%%

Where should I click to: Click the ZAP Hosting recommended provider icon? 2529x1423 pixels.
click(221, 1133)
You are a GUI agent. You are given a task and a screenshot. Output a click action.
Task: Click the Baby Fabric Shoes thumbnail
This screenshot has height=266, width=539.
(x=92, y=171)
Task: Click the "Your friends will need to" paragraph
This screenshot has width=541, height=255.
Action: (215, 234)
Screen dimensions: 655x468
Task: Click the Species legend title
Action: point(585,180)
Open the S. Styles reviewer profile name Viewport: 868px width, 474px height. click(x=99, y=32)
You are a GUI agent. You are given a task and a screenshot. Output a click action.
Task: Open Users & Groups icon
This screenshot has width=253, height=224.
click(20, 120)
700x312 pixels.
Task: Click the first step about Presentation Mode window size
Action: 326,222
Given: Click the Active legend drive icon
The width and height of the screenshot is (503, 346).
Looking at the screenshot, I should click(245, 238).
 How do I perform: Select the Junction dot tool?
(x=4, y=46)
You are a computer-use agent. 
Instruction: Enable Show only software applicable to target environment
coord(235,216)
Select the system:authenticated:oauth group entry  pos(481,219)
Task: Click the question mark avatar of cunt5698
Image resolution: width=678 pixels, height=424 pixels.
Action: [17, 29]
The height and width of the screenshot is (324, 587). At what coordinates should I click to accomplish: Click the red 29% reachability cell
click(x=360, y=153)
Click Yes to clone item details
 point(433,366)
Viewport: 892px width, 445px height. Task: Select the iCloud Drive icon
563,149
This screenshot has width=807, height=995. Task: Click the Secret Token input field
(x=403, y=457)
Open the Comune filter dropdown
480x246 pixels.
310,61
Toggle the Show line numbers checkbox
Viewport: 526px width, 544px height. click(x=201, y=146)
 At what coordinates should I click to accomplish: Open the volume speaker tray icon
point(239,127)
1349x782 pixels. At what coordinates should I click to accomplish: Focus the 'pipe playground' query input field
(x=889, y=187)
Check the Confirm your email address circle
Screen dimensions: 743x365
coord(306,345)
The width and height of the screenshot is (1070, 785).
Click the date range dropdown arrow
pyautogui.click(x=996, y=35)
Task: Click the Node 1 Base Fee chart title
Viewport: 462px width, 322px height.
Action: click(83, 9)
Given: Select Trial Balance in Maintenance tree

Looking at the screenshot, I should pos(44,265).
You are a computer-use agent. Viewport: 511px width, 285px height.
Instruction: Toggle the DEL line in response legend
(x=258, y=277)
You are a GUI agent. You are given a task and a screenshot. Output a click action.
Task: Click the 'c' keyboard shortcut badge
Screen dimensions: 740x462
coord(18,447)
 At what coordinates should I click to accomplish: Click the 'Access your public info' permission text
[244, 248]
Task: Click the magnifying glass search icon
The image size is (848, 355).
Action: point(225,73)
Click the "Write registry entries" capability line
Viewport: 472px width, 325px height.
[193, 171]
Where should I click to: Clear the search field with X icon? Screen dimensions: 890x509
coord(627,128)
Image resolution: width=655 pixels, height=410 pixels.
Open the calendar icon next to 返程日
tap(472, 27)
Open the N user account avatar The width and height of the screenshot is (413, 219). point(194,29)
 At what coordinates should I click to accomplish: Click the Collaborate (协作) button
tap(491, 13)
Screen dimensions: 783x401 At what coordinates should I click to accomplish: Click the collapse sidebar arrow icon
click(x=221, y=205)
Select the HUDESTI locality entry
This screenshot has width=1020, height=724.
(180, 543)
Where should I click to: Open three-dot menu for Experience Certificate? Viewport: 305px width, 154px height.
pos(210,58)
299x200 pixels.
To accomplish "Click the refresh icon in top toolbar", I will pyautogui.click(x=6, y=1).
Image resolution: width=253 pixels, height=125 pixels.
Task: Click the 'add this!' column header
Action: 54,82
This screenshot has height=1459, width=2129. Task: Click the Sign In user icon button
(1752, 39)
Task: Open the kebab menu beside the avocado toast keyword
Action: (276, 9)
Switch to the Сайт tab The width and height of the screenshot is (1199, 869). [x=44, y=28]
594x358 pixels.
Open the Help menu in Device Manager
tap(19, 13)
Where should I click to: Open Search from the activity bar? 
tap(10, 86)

%%

WHAT THIS TASK INVOLVES: Nothing but an exact transcription of the records is expected.

SOLUTION:
Where should I click to: Click the ZAP Hosting recommended provider icon? 2529x1423 pixels.
click(221, 1133)
You are a GUI agent. You are given a task and a screenshot. Output a click action.
Task: Click the Baby Fabric Shoes thumbnail
This screenshot has height=266, width=539.
(x=92, y=171)
Task: Click the "Your friends will need to" paragraph
This screenshot has width=541, height=255.
Action: (215, 234)
Screen dimensions: 655x468
Task: Click the Species legend title
Action: point(585,180)
Open the S. Styles reviewer profile name Viewport: 868px width, 474px height. click(x=99, y=32)
You are a GUI agent. You are given a task and a screenshot. Output a click action.
Task: Open Users & Groups icon
This screenshot has width=253, height=224.
click(20, 120)
700x312 pixels.
Task: Click the first step about Presentation Mode window size
Action: 326,222
Given: Click the Active legend drive icon
The width and height of the screenshot is (503, 346).
Looking at the screenshot, I should click(245, 238).
 How do I perform: Select the Junction dot tool?
(x=4, y=46)
You are a computer-use agent. 
Instruction: Enable Show only software applicable to target environment
coord(235,216)
Select the system:authenticated:oauth group entry  pos(481,219)
Task: Click the question mark avatar of cunt5698
Image resolution: width=678 pixels, height=424 pixels.
Action: [17, 29]
The height and width of the screenshot is (324, 587). At what coordinates should I click to accomplish: Click the red 29% reachability cell
click(x=360, y=153)
Click Yes to clone item details
 point(433,366)
Viewport: 892px width, 445px height. Task: Select the iCloud Drive icon
563,149
This screenshot has width=807, height=995. Task: Click the Secret Token input field
(x=403, y=457)
Open the Comune filter dropdown
480x246 pixels.
310,61
Toggle the Show line numbers checkbox
Viewport: 526px width, 544px height. click(x=201, y=146)
 At what coordinates should I click to accomplish: Open the volume speaker tray icon
point(239,127)
1349x782 pixels. At what coordinates should I click to accomplish: Focus the 'pipe playground' query input field
(x=889, y=187)
Check the Confirm your email address circle
Screen dimensions: 743x365
coord(306,345)
The width and height of the screenshot is (1070, 785).
Click the date range dropdown arrow
pyautogui.click(x=996, y=35)
Task: Click the Node 1 Base Fee chart title
Viewport: 462px width, 322px height.
Action: click(83, 9)
Given: Select Trial Balance in Maintenance tree

Looking at the screenshot, I should pos(44,265).
You are a computer-use agent. Viewport: 511px width, 285px height.
Instruction: Toggle the DEL line in response legend
(x=258, y=277)
You are a GUI agent. You are given a task and a screenshot. Output a click action.
Task: Click the 'c' keyboard shortcut badge
Screen dimensions: 740x462
coord(18,447)
 At what coordinates should I click to accomplish: Click the 'Access your public info' permission text
[244, 248]
Task: Click the magnifying glass search icon
The image size is (848, 355).
Action: point(225,73)
Click the "Write registry entries" capability line
Viewport: 472px width, 325px height.
[193, 171]
Where should I click to: Clear the search field with X icon? Screen dimensions: 890x509
coord(627,128)
Image resolution: width=655 pixels, height=410 pixels.
Open the calendar icon next to 返程日
tap(472, 27)
Open the N user account avatar The width and height of the screenshot is (413, 219). point(194,29)
 At what coordinates should I click to accomplish: Click the Collaborate (协作) button
tap(491, 13)
Screen dimensions: 783x401 At what coordinates should I click to accomplish: Click the collapse sidebar arrow icon
click(x=221, y=205)
Select the HUDESTI locality entry
This screenshot has width=1020, height=724.
(180, 543)
Where should I click to: Open three-dot menu for Experience Certificate? Viewport: 305px width, 154px height.
pos(210,58)
299x200 pixels.
To accomplish "Click the refresh icon in top toolbar", I will pyautogui.click(x=6, y=1).
Image resolution: width=253 pixels, height=125 pixels.
Task: Click the 'add this!' column header
Action: 54,82
This screenshot has height=1459, width=2129. Task: Click the Sign In user icon button
(1752, 39)
Task: Open the kebab menu beside the avocado toast keyword
Action: (276, 9)
Switch to the Сайт tab The width and height of the screenshot is (1199, 869). [x=44, y=28]
594x358 pixels.
Open the Help menu in Device Manager
tap(19, 13)
Where should I click to: Open Search from the activity bar? 
tap(10, 86)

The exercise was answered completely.